[Data on locating visible targets]
* BEGIN *
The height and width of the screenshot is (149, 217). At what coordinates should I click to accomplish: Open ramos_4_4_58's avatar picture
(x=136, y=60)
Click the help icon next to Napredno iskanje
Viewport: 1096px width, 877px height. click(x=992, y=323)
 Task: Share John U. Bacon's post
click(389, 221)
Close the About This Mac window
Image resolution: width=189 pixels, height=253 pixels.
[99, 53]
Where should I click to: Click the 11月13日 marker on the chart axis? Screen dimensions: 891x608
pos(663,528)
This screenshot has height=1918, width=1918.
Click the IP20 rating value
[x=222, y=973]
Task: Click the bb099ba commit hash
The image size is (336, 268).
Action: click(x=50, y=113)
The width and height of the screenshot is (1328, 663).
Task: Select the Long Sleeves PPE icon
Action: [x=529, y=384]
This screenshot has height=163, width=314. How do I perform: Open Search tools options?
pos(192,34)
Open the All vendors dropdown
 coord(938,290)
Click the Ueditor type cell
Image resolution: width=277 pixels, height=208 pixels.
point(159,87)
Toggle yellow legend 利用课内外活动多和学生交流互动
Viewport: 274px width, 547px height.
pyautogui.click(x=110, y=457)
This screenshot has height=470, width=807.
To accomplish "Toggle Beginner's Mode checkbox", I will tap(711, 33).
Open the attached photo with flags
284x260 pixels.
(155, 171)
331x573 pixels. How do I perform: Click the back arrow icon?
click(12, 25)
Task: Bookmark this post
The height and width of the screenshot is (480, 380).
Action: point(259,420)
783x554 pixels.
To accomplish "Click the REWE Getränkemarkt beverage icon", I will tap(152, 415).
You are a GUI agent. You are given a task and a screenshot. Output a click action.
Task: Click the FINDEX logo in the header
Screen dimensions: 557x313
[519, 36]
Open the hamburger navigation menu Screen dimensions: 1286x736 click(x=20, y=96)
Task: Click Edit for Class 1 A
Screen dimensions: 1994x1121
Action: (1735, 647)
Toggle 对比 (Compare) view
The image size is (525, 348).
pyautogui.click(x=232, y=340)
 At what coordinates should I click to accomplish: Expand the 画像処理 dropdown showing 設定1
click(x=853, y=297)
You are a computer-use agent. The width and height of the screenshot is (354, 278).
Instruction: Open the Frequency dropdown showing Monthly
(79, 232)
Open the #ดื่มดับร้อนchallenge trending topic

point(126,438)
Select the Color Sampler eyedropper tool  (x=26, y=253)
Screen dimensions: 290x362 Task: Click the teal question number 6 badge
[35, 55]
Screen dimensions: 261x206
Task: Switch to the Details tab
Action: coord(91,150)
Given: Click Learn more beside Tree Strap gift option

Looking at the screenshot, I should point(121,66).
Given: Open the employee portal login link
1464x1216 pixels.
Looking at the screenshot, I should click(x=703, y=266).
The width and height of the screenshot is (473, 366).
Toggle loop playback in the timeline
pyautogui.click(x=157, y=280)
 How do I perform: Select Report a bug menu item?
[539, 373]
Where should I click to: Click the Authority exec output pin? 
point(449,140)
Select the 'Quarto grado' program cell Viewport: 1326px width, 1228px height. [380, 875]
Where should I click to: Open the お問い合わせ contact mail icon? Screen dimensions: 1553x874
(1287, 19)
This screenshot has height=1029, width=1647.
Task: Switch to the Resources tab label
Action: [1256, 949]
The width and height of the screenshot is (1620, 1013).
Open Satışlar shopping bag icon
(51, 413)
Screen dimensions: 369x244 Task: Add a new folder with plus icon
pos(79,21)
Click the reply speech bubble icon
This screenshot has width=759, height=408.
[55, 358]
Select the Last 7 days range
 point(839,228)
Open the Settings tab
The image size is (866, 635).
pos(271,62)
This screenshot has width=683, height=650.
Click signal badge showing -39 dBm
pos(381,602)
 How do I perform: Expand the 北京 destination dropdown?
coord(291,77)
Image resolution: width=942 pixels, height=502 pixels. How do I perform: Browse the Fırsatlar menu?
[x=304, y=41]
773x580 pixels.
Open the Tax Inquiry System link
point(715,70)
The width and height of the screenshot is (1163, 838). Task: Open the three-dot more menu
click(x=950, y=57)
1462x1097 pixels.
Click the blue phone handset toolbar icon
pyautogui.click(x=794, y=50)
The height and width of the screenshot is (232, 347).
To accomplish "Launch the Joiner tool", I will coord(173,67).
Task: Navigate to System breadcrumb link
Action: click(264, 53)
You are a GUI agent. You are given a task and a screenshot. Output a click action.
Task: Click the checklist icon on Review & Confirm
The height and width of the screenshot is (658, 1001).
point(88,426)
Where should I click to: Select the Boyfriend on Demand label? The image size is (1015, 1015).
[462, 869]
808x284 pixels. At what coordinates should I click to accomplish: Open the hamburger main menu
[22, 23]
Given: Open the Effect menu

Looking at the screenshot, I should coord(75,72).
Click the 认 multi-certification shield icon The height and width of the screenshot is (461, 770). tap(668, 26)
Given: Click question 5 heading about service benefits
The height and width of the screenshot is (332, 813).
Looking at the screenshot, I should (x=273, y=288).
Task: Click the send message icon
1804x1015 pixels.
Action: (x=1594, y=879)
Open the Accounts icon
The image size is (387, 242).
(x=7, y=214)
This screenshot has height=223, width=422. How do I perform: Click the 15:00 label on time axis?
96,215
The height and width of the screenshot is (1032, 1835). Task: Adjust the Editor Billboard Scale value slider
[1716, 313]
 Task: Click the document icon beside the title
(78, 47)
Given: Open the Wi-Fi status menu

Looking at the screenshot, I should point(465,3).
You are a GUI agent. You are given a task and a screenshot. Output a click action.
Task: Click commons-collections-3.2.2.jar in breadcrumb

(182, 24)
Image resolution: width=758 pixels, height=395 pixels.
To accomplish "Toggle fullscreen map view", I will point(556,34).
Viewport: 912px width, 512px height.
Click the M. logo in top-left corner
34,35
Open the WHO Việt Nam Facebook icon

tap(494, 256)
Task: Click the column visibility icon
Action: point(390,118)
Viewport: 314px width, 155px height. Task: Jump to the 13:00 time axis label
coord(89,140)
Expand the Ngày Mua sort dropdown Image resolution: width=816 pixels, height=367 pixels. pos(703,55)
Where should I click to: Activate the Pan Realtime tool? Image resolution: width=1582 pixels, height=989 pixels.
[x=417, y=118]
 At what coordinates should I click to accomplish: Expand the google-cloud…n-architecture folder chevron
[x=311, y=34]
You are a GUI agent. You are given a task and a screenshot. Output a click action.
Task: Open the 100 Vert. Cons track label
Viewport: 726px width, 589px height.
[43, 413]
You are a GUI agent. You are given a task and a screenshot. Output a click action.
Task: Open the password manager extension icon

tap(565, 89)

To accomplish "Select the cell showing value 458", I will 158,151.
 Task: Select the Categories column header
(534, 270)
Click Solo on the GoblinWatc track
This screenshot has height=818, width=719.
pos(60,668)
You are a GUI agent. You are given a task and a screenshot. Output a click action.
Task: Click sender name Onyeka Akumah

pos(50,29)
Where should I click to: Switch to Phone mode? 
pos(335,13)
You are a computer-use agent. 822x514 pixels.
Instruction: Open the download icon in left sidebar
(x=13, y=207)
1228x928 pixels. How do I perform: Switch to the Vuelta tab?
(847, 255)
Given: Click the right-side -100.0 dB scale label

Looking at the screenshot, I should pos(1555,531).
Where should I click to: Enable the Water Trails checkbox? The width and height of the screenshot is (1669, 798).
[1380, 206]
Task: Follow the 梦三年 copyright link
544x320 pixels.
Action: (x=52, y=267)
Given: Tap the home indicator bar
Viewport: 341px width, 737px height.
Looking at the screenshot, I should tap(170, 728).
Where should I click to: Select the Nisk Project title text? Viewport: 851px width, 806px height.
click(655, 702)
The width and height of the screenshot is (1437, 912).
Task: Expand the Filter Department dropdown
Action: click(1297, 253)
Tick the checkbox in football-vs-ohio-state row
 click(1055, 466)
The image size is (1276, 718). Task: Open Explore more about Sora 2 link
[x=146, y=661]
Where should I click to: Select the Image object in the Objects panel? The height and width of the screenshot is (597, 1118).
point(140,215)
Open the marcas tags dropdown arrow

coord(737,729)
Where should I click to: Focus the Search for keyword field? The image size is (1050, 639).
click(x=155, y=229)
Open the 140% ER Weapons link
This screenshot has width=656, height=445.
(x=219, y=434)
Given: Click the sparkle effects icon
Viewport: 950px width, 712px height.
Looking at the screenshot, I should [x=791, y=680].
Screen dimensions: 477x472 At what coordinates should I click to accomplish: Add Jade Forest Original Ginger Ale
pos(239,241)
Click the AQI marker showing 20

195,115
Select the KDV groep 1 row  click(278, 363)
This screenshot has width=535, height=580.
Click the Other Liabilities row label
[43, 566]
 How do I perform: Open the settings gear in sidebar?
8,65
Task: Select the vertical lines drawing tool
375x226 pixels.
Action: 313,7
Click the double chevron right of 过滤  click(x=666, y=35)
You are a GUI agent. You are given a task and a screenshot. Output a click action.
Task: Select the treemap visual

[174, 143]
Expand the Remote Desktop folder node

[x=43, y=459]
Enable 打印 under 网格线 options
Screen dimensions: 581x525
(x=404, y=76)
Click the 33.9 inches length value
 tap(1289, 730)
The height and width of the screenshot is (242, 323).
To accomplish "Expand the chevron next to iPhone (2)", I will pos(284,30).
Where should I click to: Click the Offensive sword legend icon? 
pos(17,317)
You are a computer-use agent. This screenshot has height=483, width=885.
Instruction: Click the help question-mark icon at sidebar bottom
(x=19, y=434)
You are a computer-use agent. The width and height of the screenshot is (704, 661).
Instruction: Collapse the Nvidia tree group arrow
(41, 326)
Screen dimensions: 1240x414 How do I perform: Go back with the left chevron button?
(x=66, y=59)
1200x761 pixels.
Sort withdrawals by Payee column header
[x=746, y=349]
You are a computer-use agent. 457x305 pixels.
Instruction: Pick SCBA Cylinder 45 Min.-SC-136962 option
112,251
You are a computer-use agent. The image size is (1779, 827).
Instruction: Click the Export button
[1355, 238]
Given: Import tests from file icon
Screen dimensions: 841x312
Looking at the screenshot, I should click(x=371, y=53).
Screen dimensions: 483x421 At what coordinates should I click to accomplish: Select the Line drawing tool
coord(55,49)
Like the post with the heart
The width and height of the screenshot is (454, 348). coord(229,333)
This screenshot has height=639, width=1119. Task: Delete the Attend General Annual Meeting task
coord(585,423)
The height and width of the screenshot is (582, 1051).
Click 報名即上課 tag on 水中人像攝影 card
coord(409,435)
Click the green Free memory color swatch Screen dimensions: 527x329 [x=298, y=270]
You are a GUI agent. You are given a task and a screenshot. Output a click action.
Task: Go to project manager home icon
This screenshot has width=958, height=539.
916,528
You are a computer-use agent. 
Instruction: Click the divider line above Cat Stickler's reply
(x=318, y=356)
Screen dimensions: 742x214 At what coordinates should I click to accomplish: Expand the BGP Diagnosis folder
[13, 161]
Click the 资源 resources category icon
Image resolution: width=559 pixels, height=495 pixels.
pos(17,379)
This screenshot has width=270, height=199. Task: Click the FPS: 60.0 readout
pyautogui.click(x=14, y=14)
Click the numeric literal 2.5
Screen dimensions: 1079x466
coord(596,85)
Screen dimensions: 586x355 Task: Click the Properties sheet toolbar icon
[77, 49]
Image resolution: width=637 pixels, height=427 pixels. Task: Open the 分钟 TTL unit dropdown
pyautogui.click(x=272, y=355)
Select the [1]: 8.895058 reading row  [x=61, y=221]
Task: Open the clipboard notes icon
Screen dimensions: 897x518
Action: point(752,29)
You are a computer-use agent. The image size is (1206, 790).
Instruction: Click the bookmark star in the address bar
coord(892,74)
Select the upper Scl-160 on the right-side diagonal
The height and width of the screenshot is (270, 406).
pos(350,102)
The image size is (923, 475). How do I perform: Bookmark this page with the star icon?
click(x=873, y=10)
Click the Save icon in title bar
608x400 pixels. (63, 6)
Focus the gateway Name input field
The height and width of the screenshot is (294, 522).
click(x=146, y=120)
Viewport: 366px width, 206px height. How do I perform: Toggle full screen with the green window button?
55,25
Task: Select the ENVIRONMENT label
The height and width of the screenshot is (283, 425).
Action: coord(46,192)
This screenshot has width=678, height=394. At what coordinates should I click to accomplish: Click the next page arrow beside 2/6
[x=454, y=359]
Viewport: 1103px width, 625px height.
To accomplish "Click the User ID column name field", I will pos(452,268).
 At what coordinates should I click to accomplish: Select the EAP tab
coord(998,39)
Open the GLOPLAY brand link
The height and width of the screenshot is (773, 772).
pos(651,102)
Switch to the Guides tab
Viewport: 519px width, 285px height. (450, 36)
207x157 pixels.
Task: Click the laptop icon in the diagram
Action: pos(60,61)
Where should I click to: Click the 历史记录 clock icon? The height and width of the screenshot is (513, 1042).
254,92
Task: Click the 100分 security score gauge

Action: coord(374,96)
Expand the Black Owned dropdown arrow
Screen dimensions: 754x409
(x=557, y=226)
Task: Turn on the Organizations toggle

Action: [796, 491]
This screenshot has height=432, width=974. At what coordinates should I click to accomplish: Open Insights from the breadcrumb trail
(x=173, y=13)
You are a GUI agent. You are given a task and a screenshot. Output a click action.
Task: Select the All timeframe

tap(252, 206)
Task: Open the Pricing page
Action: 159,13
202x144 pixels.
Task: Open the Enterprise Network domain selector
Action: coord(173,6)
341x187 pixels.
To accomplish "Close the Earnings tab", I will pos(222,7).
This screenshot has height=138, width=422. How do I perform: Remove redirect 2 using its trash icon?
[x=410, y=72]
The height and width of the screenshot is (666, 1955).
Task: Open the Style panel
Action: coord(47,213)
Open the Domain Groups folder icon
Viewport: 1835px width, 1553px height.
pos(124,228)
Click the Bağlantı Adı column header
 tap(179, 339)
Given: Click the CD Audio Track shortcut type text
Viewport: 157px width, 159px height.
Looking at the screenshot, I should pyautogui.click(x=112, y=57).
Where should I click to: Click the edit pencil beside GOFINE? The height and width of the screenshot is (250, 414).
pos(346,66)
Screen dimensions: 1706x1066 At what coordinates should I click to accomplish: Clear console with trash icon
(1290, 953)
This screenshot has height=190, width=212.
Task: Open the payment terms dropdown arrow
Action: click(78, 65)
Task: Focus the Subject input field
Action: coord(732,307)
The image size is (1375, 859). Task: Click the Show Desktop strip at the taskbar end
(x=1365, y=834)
* END *
**Direction**
Transcribe the items above precisely, starting at the line containing "Screen dimensions: 369x244" and ending at the line containing "pos(271,62)", with both of those lines included.

**Complete answer**
Screen dimensions: 369x244 Task: Add a new folder with plus icon
pos(79,21)
Click the reply speech bubble icon
This screenshot has width=759, height=408.
[55, 358]
Select the Last 7 days range
 point(839,228)
Open the Settings tab
The image size is (866, 635).
pos(271,62)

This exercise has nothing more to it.